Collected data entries
BEGIN

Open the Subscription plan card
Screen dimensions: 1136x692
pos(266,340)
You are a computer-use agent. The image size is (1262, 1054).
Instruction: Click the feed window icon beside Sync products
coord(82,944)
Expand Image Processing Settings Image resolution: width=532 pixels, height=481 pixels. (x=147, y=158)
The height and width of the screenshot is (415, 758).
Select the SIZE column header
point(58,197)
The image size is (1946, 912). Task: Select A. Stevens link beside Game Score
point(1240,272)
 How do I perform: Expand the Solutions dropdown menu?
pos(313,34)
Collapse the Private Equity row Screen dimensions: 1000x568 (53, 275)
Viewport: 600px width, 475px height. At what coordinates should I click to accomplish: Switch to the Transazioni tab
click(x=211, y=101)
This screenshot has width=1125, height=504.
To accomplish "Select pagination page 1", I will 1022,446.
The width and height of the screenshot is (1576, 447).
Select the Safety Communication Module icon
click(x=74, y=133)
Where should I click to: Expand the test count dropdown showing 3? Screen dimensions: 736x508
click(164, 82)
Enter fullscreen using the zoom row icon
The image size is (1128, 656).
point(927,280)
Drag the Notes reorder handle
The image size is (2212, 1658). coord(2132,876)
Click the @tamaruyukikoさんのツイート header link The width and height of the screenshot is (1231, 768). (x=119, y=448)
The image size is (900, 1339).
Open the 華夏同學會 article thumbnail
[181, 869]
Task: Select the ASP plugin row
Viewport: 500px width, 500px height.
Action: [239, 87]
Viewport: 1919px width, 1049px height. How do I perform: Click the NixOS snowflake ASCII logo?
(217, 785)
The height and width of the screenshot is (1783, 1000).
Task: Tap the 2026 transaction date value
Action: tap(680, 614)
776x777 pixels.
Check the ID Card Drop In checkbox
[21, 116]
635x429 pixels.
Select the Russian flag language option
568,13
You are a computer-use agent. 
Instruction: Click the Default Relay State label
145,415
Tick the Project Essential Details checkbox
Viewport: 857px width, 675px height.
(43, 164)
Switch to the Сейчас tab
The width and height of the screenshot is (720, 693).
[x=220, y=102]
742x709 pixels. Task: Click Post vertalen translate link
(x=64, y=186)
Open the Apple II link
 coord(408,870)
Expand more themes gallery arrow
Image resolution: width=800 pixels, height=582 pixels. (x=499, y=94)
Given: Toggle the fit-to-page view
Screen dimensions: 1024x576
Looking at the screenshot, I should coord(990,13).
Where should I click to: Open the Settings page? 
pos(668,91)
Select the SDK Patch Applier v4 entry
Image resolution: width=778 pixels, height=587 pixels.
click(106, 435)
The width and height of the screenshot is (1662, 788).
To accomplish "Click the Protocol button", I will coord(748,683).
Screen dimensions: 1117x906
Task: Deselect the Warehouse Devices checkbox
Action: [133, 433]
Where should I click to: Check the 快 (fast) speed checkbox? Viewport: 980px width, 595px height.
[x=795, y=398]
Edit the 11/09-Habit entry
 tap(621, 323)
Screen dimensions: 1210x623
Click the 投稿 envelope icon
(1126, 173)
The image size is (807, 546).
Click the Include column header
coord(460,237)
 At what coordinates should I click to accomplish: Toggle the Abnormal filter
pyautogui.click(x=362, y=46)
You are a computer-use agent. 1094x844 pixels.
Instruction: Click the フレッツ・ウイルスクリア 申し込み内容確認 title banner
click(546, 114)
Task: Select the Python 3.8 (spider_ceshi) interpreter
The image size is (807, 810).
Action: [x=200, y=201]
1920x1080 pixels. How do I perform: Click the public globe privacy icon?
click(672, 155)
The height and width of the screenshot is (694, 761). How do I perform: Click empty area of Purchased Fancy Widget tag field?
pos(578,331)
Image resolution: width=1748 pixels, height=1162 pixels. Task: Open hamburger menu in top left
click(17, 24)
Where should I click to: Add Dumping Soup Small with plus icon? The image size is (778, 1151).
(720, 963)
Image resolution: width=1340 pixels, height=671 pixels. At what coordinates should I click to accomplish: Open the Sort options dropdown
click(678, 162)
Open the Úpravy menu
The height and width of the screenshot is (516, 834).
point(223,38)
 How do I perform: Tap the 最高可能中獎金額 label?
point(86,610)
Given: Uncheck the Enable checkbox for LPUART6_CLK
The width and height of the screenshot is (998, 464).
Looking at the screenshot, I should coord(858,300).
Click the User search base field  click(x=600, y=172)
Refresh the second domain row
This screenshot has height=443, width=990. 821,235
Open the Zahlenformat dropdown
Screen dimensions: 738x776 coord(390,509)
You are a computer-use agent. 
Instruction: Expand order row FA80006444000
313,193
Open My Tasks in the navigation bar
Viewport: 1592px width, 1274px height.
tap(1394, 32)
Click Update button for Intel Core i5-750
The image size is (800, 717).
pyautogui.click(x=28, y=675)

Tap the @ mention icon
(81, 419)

END

Copy out each entry once more, character for character.

§ Finished task:
Open the Subscription plan card
Screen dimensions: 1136x692
pos(266,340)
You are a computer-use agent. The image size is (1262, 1054).
Instruction: Click the feed window icon beside Sync products
coord(82,944)
Expand Image Processing Settings Image resolution: width=532 pixels, height=481 pixels. (x=147, y=158)
The height and width of the screenshot is (415, 758).
Select the SIZE column header
point(58,197)
The image size is (1946, 912). Task: Select A. Stevens link beside Game Score
point(1240,272)
 How do I perform: Expand the Solutions dropdown menu?
pos(313,34)
Collapse the Private Equity row Screen dimensions: 1000x568 (53, 275)
Viewport: 600px width, 475px height. At what coordinates should I click to accomplish: Switch to the Transazioni tab
click(x=211, y=101)
This screenshot has width=1125, height=504.
To accomplish "Select pagination page 1", I will 1022,446.
The width and height of the screenshot is (1576, 447).
Select the Safety Communication Module icon
click(x=74, y=133)
Where should I click to: Expand the test count dropdown showing 3? Screen dimensions: 736x508
click(164, 82)
Enter fullscreen using the zoom row icon
The image size is (1128, 656).
point(927,280)
Drag the Notes reorder handle
The image size is (2212, 1658). coord(2132,876)
Click the @tamaruyukikoさんのツイート header link The width and height of the screenshot is (1231, 768). (x=119, y=448)
The image size is (900, 1339).
Open the 華夏同學會 article thumbnail
[181, 869]
Task: Select the ASP plugin row
Viewport: 500px width, 500px height.
Action: [239, 87]
Viewport: 1919px width, 1049px height. How do I perform: Click the NixOS snowflake ASCII logo?
(217, 785)
The height and width of the screenshot is (1783, 1000).
Task: Tap the 2026 transaction date value
Action: tap(680, 614)
776x777 pixels.
Check the ID Card Drop In checkbox
[21, 116]
635x429 pixels.
Select the Russian flag language option
568,13
You are a computer-use agent. 
Instruction: Click the Default Relay State label
145,415
Tick the Project Essential Details checkbox
Viewport: 857px width, 675px height.
(43, 164)
Switch to the Сейчас tab
The width and height of the screenshot is (720, 693).
[x=220, y=102]
742x709 pixels. Task: Click Post vertalen translate link
(x=64, y=186)
Open the Apple II link
 coord(408,870)
Expand more themes gallery arrow
Image resolution: width=800 pixels, height=582 pixels. (x=499, y=94)
Given: Toggle the fit-to-page view
Screen dimensions: 1024x576
Looking at the screenshot, I should coord(990,13).
Where should I click to: Open the Settings page? 
pos(668,91)
Select the SDK Patch Applier v4 entry
Image resolution: width=778 pixels, height=587 pixels.
click(106, 435)
The width and height of the screenshot is (1662, 788).
To accomplish "Click the Protocol button", I will coord(748,683).
Screen dimensions: 1117x906
Task: Deselect the Warehouse Devices checkbox
Action: [133, 433]
Where should I click to: Check the 快 (fast) speed checkbox? Viewport: 980px width, 595px height.
[x=795, y=398]
Edit the 11/09-Habit entry
 tap(621, 323)
Screen dimensions: 1210x623
Click the 投稿 envelope icon
(1126, 173)
The image size is (807, 546).
Click the Include column header
coord(460,237)
 At what coordinates should I click to accomplish: Toggle the Abnormal filter
pyautogui.click(x=362, y=46)
You are a computer-use agent. 1094x844 pixels.
Instruction: Click the フレッツ・ウイルスクリア 申し込み内容確認 title banner
click(546, 114)
Task: Select the Python 3.8 (spider_ceshi) interpreter
The image size is (807, 810).
Action: [x=200, y=201]
1920x1080 pixels. How do I perform: Click the public globe privacy icon?
click(672, 155)
The height and width of the screenshot is (694, 761). How do I perform: Click empty area of Purchased Fancy Widget tag field?
pos(578,331)
Image resolution: width=1748 pixels, height=1162 pixels. Task: Open hamburger menu in top left
click(17, 24)
Where should I click to: Add Dumping Soup Small with plus icon? The image size is (778, 1151).
(720, 963)
Image resolution: width=1340 pixels, height=671 pixels. At what coordinates should I click to accomplish: Open the Sort options dropdown
click(678, 162)
Open the Úpravy menu
The height and width of the screenshot is (516, 834).
point(223,38)
 How do I perform: Tap the 最高可能中獎金額 label?
point(86,610)
Given: Uncheck the Enable checkbox for LPUART6_CLK
The width and height of the screenshot is (998, 464).
Looking at the screenshot, I should coord(858,300).
Click the User search base field  click(x=600, y=172)
Refresh the second domain row
This screenshot has height=443, width=990. 821,235
Open the Zahlenformat dropdown
Screen dimensions: 738x776 coord(390,509)
You are a computer-use agent. 
Instruction: Expand order row FA80006444000
313,193
Open My Tasks in the navigation bar
Viewport: 1592px width, 1274px height.
tap(1394, 32)
Click Update button for Intel Core i5-750
The image size is (800, 717).
pyautogui.click(x=28, y=675)

Tap the @ mention icon
(81, 419)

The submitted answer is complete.